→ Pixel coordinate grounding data
BEGIN

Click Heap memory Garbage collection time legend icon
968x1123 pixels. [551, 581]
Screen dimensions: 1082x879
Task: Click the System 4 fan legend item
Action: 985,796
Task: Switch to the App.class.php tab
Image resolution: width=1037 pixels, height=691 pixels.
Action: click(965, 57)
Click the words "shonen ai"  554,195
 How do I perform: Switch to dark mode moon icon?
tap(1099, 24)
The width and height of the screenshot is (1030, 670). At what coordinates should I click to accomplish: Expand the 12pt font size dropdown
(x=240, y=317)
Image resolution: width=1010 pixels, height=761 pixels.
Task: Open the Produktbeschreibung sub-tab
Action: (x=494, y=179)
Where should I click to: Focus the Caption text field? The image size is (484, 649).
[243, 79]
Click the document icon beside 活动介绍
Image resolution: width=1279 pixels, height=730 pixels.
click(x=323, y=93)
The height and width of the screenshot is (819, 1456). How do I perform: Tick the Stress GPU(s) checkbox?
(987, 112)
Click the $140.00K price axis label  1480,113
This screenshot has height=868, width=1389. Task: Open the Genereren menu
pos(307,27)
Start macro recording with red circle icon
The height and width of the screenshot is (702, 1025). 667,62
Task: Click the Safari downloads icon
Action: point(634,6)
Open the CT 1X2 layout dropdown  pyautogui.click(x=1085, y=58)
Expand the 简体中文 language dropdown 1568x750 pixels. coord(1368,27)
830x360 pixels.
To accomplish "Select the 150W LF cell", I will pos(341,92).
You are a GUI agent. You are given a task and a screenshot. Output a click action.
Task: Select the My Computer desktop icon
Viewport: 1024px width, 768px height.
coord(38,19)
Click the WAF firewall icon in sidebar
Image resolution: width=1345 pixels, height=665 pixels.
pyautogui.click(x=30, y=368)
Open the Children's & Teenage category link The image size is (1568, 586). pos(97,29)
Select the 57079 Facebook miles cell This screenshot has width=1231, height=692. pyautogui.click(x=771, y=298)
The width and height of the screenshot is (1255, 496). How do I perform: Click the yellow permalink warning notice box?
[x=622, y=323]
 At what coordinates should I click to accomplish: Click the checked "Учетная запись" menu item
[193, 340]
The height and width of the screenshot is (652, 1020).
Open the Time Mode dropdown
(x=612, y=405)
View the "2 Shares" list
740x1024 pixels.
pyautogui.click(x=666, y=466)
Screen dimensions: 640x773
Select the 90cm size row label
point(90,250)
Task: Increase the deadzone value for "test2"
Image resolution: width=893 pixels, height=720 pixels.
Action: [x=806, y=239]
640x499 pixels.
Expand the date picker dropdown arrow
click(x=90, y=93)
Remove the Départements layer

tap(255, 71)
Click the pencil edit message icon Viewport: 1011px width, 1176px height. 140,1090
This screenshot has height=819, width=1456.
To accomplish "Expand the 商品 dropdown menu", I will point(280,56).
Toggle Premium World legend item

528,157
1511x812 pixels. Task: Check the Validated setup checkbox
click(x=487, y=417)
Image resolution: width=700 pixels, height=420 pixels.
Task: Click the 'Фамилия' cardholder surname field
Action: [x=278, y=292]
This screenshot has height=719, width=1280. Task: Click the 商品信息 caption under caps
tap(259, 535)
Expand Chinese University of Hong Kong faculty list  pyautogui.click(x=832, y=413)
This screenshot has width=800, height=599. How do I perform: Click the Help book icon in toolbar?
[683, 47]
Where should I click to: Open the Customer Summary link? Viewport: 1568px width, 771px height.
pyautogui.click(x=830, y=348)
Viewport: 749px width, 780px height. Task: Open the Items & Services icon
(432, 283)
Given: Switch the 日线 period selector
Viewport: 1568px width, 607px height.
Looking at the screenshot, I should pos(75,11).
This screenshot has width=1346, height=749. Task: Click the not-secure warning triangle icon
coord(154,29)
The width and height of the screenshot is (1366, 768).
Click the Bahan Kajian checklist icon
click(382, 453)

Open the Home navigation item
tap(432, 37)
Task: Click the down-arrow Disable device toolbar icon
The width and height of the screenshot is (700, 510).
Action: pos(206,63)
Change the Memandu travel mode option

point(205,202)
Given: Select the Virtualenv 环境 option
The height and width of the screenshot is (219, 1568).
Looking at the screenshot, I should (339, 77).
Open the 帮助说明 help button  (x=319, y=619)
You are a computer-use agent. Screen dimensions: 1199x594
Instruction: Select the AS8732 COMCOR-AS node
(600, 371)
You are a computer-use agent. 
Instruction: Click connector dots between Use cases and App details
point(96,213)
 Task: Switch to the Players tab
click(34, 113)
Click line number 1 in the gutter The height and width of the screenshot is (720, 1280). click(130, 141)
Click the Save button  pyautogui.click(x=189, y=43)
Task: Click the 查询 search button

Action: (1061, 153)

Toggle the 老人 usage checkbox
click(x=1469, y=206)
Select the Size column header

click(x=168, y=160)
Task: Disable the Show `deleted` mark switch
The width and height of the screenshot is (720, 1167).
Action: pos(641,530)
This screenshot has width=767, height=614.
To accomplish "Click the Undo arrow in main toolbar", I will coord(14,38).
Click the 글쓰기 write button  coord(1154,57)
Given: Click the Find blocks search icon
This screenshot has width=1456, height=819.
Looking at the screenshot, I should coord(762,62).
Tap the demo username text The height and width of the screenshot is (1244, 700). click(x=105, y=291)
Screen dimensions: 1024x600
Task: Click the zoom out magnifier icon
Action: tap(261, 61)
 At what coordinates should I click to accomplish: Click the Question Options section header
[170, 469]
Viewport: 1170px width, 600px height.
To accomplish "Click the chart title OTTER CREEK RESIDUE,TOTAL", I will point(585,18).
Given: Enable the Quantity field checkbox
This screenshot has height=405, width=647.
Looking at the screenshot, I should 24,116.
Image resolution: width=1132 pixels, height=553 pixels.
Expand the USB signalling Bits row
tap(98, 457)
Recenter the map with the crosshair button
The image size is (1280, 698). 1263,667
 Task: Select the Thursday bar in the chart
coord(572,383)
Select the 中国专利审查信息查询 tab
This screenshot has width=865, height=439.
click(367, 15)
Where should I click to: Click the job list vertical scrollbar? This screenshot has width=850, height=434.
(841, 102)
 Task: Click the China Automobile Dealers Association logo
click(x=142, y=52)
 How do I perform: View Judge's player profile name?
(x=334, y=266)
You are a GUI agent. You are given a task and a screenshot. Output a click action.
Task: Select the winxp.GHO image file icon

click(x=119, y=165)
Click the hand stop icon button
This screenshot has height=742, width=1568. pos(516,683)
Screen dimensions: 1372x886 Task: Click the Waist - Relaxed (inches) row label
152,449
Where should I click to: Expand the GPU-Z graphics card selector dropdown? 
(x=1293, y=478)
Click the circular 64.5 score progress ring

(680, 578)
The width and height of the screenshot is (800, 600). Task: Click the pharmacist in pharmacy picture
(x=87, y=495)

END

→ Required action
So that nothing differs from the original, transcribe all of the records above.

→ Response to the exercise
Click Heap memory Garbage collection time legend icon
968x1123 pixels. [551, 581]
Screen dimensions: 1082x879
Task: Click the System 4 fan legend item
Action: 985,796
Task: Switch to the App.class.php tab
Image resolution: width=1037 pixels, height=691 pixels.
Action: click(965, 57)
Click the words "shonen ai"  554,195
 How do I perform: Switch to dark mode moon icon?
tap(1099, 24)
The width and height of the screenshot is (1030, 670). At what coordinates should I click to accomplish: Expand the 12pt font size dropdown
(x=240, y=317)
Image resolution: width=1010 pixels, height=761 pixels.
Task: Open the Produktbeschreibung sub-tab
Action: (x=494, y=179)
Where should I click to: Focus the Caption text field? The image size is (484, 649).
[243, 79]
Click the document icon beside 活动介绍
Image resolution: width=1279 pixels, height=730 pixels.
click(x=323, y=93)
The height and width of the screenshot is (819, 1456). How do I perform: Tick the Stress GPU(s) checkbox?
(987, 112)
Click the $140.00K price axis label  1480,113
This screenshot has height=868, width=1389. Task: Open the Genereren menu
pos(307,27)
Start macro recording with red circle icon
The height and width of the screenshot is (702, 1025). 667,62
Task: Click the Safari downloads icon
Action: point(634,6)
Open the CT 1X2 layout dropdown  pyautogui.click(x=1085, y=58)
Expand the 简体中文 language dropdown 1568x750 pixels. coord(1368,27)
830x360 pixels.
To accomplish "Select the 150W LF cell", I will pos(341,92).
You are a GUI agent. You are given a task and a screenshot. Output a click action.
Task: Select the My Computer desktop icon
Viewport: 1024px width, 768px height.
coord(38,19)
Click the WAF firewall icon in sidebar
Image resolution: width=1345 pixels, height=665 pixels.
pyautogui.click(x=30, y=368)
Open the Children's & Teenage category link The image size is (1568, 586). pos(97,29)
Select the 57079 Facebook miles cell This screenshot has width=1231, height=692. pyautogui.click(x=771, y=298)
The width and height of the screenshot is (1255, 496). How do I perform: Click the yellow permalink warning notice box?
[x=622, y=323]
 At what coordinates should I click to accomplish: Click the checked "Учетная запись" menu item
[193, 340]
The height and width of the screenshot is (652, 1020).
Open the Time Mode dropdown
(x=612, y=405)
View the "2 Shares" list
740x1024 pixels.
pyautogui.click(x=666, y=466)
Screen dimensions: 640x773
Select the 90cm size row label
point(90,250)
Task: Increase the deadzone value for "test2"
Image resolution: width=893 pixels, height=720 pixels.
Action: [x=806, y=239]
640x499 pixels.
Expand the date picker dropdown arrow
click(x=90, y=93)
Remove the Départements layer

tap(255, 71)
Click the pencil edit message icon Viewport: 1011px width, 1176px height. 140,1090
This screenshot has height=819, width=1456.
To accomplish "Expand the 商品 dropdown menu", I will point(280,56).
Toggle Premium World legend item

528,157
1511x812 pixels. Task: Check the Validated setup checkbox
click(x=487, y=417)
Image resolution: width=700 pixels, height=420 pixels.
Task: Click the 'Фамилия' cardholder surname field
Action: [x=278, y=292]
This screenshot has height=719, width=1280. Task: Click the 商品信息 caption under caps
tap(259, 535)
Expand Chinese University of Hong Kong faculty list  pyautogui.click(x=832, y=413)
This screenshot has width=800, height=599. How do I perform: Click the Help book icon in toolbar?
[683, 47]
Where should I click to: Open the Customer Summary link? Viewport: 1568px width, 771px height.
pyautogui.click(x=830, y=348)
Viewport: 749px width, 780px height. Task: Open the Items & Services icon
(432, 283)
Given: Switch the 日线 period selector
Viewport: 1568px width, 607px height.
Looking at the screenshot, I should pos(75,11).
This screenshot has width=1346, height=749. Task: Click the not-secure warning triangle icon
coord(154,29)
The width and height of the screenshot is (1366, 768).
Click the Bahan Kajian checklist icon
click(382, 453)

Open the Home navigation item
tap(432, 37)
Task: Click the down-arrow Disable device toolbar icon
The width and height of the screenshot is (700, 510).
Action: pos(206,63)
Change the Memandu travel mode option

point(205,202)
Given: Select the Virtualenv 环境 option
The height and width of the screenshot is (219, 1568).
Looking at the screenshot, I should (339, 77).
Open the 帮助说明 help button  (x=319, y=619)
You are a computer-use agent. Screen dimensions: 1199x594
Instruction: Select the AS8732 COMCOR-AS node
(600, 371)
You are a computer-use agent. 
Instruction: Click connector dots between Use cases and App details
point(96,213)
 Task: Switch to the Players tab
click(34, 113)
Click line number 1 in the gutter The height and width of the screenshot is (720, 1280). click(130, 141)
Click the Save button  pyautogui.click(x=189, y=43)
Task: Click the 查询 search button

Action: (1061, 153)

Toggle the 老人 usage checkbox
click(x=1469, y=206)
Select the Size column header

click(x=168, y=160)
Task: Disable the Show `deleted` mark switch
The width and height of the screenshot is (720, 1167).
Action: pos(641,530)
This screenshot has width=767, height=614.
To accomplish "Click the Undo arrow in main toolbar", I will coord(14,38).
Click the 글쓰기 write button  coord(1154,57)
Given: Click the Find blocks search icon
This screenshot has width=1456, height=819.
Looking at the screenshot, I should coord(762,62).
Tap the demo username text The height and width of the screenshot is (1244, 700). click(x=105, y=291)
Screen dimensions: 1024x600
Task: Click the zoom out magnifier icon
Action: tap(261, 61)
 At what coordinates should I click to accomplish: Click the Question Options section header
[170, 469]
Viewport: 1170px width, 600px height.
To accomplish "Click the chart title OTTER CREEK RESIDUE,TOTAL", I will point(585,18).
Given: Enable the Quantity field checkbox
This screenshot has height=405, width=647.
Looking at the screenshot, I should 24,116.
Image resolution: width=1132 pixels, height=553 pixels.
Expand the USB signalling Bits row
tap(98, 457)
Recenter the map with the crosshair button
The image size is (1280, 698). 1263,667
 Task: Select the Thursday bar in the chart
coord(572,383)
Select the 中国专利审查信息查询 tab
This screenshot has width=865, height=439.
click(367, 15)
Where should I click to: Click the job list vertical scrollbar? This screenshot has width=850, height=434.
(841, 102)
 Task: Click the China Automobile Dealers Association logo
click(x=142, y=52)
 How do I perform: View Judge's player profile name?
(x=334, y=266)
You are a GUI agent. You are given a task and a screenshot. Output a click action.
Task: Select the winxp.GHO image file icon

click(x=119, y=165)
Click the hand stop icon button
This screenshot has height=742, width=1568. pos(516,683)
Screen dimensions: 1372x886 Task: Click the Waist - Relaxed (inches) row label
152,449
Where should I click to: Expand the GPU-Z graphics card selector dropdown? 
(x=1293, y=478)
Click the circular 64.5 score progress ring

(680, 578)
The width and height of the screenshot is (800, 600). Task: Click the pharmacist in pharmacy picture
(x=87, y=495)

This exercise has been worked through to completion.